IBU union was offered better contract last year, but wouldn’t take it


The state ferries are running again and all is right with the world for the coastal communities served by the Alaska Marine Highway System.

But Must Read Alaska has learned from sources knowledgeable with the recent union negotiations that the Inland Boatmen’s Union workforce got a whole lot less in the contract it ratified over the weekend than it had been offered by the former Walker Administration last year.

The 430 ferry workers in the IBU had not received a raise since it was unable to come to an agreement with the Walker Administration in 2017, when the last three-year contract expired.

According to MRAK sources, the Walker Administration, through Commissioner of Administration Leslie Ridle, had offered the IBU a 3-1-1 raise last fall.

That means they would have gotten a 3 percent raise in this year, and a 1 percent raise in each of the two following years.

A 3 percent raise in a contract’s first year is a solid raise. The following percentages for two years build on that.

Instead, after striking for nine days and being out of work during the high season of summer, the IBU negotiators settled for a 0 percent raise the first year and a 1-1/2 percent raise for the two subsequent years — a total of 3 percent over three years.

For a worker who makes $20 an hour, that means the union negotiators cost them 40 cents an hour over the three-year contract.

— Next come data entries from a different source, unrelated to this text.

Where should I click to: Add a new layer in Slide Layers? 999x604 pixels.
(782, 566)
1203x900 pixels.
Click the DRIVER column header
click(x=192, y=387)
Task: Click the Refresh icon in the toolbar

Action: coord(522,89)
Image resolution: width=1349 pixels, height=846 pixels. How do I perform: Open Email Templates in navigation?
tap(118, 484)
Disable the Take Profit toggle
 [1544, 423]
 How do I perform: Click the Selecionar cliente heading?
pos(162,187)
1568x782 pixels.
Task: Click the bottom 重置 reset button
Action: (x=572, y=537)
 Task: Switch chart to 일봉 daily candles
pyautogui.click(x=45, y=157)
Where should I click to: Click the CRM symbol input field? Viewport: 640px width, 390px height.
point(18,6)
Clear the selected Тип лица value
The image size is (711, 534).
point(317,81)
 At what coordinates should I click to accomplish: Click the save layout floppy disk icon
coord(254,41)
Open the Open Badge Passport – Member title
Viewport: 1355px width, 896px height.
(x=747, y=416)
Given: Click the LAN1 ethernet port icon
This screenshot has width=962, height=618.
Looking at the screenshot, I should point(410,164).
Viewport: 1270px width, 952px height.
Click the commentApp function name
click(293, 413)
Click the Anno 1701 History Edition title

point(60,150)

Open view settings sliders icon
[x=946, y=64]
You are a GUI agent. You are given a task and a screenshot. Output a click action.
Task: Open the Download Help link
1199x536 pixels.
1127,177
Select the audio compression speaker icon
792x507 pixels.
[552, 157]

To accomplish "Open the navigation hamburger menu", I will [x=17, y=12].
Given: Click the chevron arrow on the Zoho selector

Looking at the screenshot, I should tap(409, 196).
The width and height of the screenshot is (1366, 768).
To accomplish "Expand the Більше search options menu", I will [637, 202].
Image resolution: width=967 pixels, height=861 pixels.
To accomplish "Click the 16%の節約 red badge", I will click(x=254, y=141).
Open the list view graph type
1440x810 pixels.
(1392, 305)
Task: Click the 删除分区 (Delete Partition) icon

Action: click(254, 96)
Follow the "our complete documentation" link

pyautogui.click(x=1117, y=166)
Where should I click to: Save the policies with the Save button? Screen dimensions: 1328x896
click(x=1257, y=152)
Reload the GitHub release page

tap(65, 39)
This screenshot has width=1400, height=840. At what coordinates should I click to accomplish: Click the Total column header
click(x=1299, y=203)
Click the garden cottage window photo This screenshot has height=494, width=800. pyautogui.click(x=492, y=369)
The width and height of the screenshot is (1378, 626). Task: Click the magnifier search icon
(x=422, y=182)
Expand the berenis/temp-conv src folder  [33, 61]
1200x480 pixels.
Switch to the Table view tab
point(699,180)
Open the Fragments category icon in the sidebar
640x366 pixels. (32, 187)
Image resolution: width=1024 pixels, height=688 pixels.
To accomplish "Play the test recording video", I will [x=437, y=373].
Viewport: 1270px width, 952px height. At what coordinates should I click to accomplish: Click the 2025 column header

The 9-day strike has cost the Alaska Marine Highway System $4 million in direct costs, which includes lost fares. The cost of the indirect losses is immeasurable: The reliability, the cost to communities and businesses — these are all questions for an economist at the McDowell Group to look at.

The Alaska Marine Highway System budget had been counting on $3.2 million it had to refund to passengers to help cover some of the cost of the winter schedule, which had already been reduced due to budget cuts. The additional $5 million in ferry funds that Rep. Louise Stutes wedged into the budget will cover the cost of the strike, and not much more, but is subject to a veto from the governor, who is now considering a long list of budget items given to him by the Legislature.